**The task**
Place the material into a Markdown table with the columns "Row" and "Line," starting with the line that contains "Given: Click the bold 'te' title in third row" and continuing through the line that contains "pos(125,40)". Number each row and omit blank lines.

──────── Input for this task

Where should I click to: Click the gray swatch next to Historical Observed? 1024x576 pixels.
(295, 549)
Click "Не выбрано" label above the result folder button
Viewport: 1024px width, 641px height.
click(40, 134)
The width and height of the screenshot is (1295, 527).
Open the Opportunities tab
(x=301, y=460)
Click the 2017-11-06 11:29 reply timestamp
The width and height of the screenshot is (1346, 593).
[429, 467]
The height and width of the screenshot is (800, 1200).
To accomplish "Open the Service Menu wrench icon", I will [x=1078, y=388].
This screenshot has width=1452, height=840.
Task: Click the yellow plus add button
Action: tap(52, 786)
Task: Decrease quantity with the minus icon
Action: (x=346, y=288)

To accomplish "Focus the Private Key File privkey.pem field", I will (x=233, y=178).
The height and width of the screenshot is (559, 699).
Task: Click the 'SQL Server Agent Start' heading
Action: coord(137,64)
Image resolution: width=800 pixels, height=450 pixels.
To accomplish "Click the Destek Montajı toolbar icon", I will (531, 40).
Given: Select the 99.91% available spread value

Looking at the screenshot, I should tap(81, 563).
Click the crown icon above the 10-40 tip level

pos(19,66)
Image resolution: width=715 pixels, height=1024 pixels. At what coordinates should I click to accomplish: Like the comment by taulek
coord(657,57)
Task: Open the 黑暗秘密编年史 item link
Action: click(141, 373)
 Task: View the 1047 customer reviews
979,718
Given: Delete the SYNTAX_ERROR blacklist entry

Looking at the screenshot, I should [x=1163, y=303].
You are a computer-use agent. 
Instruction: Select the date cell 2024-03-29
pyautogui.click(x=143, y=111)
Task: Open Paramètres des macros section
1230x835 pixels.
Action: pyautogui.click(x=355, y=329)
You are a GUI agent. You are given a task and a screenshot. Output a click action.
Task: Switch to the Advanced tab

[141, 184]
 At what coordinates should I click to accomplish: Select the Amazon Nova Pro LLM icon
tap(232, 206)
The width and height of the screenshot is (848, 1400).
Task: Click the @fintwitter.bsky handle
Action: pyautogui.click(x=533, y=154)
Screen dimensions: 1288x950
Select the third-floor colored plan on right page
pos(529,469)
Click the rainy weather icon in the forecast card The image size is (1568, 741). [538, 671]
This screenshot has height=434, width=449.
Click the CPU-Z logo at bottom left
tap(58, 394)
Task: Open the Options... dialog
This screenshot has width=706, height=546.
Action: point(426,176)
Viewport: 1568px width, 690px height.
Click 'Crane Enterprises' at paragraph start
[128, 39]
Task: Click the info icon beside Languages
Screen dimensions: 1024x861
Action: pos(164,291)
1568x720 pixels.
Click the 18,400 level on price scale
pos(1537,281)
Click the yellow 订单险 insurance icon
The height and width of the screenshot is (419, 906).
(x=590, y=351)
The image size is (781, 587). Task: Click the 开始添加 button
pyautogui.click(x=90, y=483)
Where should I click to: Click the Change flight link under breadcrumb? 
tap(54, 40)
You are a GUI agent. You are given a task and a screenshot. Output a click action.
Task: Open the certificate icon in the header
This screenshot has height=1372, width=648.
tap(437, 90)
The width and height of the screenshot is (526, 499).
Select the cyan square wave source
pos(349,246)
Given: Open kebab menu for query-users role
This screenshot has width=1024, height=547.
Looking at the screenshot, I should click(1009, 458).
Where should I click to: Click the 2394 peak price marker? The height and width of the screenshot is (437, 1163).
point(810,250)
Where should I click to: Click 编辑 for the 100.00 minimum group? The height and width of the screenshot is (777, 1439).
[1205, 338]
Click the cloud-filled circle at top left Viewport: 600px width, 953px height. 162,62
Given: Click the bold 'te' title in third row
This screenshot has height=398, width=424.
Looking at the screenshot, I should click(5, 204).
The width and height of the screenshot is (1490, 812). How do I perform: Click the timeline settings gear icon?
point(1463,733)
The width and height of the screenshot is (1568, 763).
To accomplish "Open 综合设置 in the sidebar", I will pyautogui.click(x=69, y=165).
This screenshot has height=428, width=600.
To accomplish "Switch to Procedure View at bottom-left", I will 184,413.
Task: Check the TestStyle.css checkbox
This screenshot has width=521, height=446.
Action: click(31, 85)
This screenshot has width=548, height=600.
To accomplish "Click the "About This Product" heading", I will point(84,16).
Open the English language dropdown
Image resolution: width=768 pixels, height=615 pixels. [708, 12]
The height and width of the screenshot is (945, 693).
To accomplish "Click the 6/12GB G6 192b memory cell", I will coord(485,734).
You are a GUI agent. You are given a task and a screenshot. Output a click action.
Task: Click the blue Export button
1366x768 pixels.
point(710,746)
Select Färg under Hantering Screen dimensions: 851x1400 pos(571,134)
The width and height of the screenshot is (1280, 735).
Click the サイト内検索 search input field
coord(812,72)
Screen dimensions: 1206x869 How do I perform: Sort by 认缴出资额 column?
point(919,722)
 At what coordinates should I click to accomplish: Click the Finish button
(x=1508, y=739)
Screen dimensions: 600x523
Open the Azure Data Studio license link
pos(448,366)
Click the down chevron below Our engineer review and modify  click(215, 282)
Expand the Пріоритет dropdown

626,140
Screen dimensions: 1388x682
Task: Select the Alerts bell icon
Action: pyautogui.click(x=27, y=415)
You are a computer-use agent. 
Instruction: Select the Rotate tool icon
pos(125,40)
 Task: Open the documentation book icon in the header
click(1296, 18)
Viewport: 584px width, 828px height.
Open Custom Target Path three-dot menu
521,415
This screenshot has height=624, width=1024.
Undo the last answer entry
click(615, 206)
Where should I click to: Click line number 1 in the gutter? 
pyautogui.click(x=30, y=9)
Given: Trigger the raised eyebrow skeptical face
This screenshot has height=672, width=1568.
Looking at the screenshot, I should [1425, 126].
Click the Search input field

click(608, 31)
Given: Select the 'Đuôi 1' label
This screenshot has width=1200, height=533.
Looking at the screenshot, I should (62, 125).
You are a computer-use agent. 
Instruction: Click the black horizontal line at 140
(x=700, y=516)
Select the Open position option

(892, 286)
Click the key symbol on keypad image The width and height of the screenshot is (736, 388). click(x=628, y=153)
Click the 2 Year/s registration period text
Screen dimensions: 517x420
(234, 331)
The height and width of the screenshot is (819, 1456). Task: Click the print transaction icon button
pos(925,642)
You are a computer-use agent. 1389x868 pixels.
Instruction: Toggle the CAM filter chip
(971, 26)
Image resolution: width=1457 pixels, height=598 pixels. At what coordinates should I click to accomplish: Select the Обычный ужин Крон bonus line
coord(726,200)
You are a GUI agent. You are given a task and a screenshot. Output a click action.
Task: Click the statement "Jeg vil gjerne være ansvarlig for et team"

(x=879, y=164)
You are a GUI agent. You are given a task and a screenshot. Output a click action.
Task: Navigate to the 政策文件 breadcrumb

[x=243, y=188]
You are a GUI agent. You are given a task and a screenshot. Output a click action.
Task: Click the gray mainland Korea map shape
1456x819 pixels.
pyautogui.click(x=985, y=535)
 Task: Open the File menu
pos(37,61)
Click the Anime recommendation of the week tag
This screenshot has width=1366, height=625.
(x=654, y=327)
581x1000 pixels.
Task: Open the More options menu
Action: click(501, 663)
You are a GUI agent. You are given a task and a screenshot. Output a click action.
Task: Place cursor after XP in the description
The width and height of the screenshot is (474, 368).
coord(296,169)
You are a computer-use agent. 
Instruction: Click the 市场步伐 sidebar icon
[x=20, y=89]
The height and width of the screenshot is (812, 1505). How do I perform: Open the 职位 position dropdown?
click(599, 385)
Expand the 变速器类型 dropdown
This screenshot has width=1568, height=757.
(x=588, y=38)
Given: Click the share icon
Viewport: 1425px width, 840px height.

────────────────

**Task answer**
| Row | Line |
|---|---|
| 1 | Given: Click the bold 'te' title in third row |
| 2 | This screenshot has height=398, width=424. |
| 3 | Looking at the screenshot, I should click(5, 204). |
| 4 | The width and height of the screenshot is (1490, 812). How do I perform: Click the timeline settings gear icon? |
| 5 | point(1463,733) |
| 6 | The width and height of the screenshot is (1568, 763). |
| 7 | To accomplish "Open 综合设置 in the sidebar", I will pyautogui.click(x=69, y=165). |
| 8 | This screenshot has height=428, width=600. |
| 9 | To accomplish "Switch to Procedure View at bottom-left", I will 184,413. |
| 10 | Task: Check the TestStyle.css checkbox |
| 11 | This screenshot has width=521, height=446. |
| 12 | Action: click(31, 85) |
| 13 | This screenshot has width=548, height=600. |
| 14 | To accomplish "Click the "About This Product" heading", I will point(84,16). |
| 15 | Open the English language dropdown |
| 16 | Image resolution: width=768 pixels, height=615 pixels. [708, 12] |
| 17 | The height and width of the screenshot is (945, 693). |
| 18 | To accomplish "Click the 6/12GB G6 192b memory cell", I will coord(485,734). |
| 19 | You are a GUI agent. You are given a task and a screenshot. Output a click action. |
| 20 | Task: Click the blue Export button |
| 21 | 1366x768 pixels. |
| 22 | point(710,746) |
| 23 | Select Färg under Hantering Screen dimensions: 851x1400 pos(571,134) |
| 24 | The width and height of the screenshot is (1280, 735). |
| 25 | Click the サイト内検索 search input field |
| 26 | coord(812,72) |
| 27 | Screen dimensions: 1206x869 How do I perform: Sort by 认缴出资额 column? |
| 28 | point(919,722) |
| 29 |  At what coordinates should I click to accomplish: Click the Finish button |
| 30 | (x=1508, y=739) |
| 31 | Screen dimensions: 600x523 |
| 32 | Open the Azure Data Studio license link |
| 33 | pos(448,366) |
| 34 | Click the down chevron below Our engineer review and modify  click(215, 282) |
| 35 | Expand the Пріоритет dropdown |
| 36 | 626,140 |
| 37 | Screen dimensions: 1388x682 |
| 38 | Task: Select the Alerts bell icon |
| 39 | Action: pyautogui.click(x=27, y=415) |
| 40 | You are a computer-use agent.  |
| 41 | Instruction: Select the Rotate tool icon |
| 42 | pos(125,40) |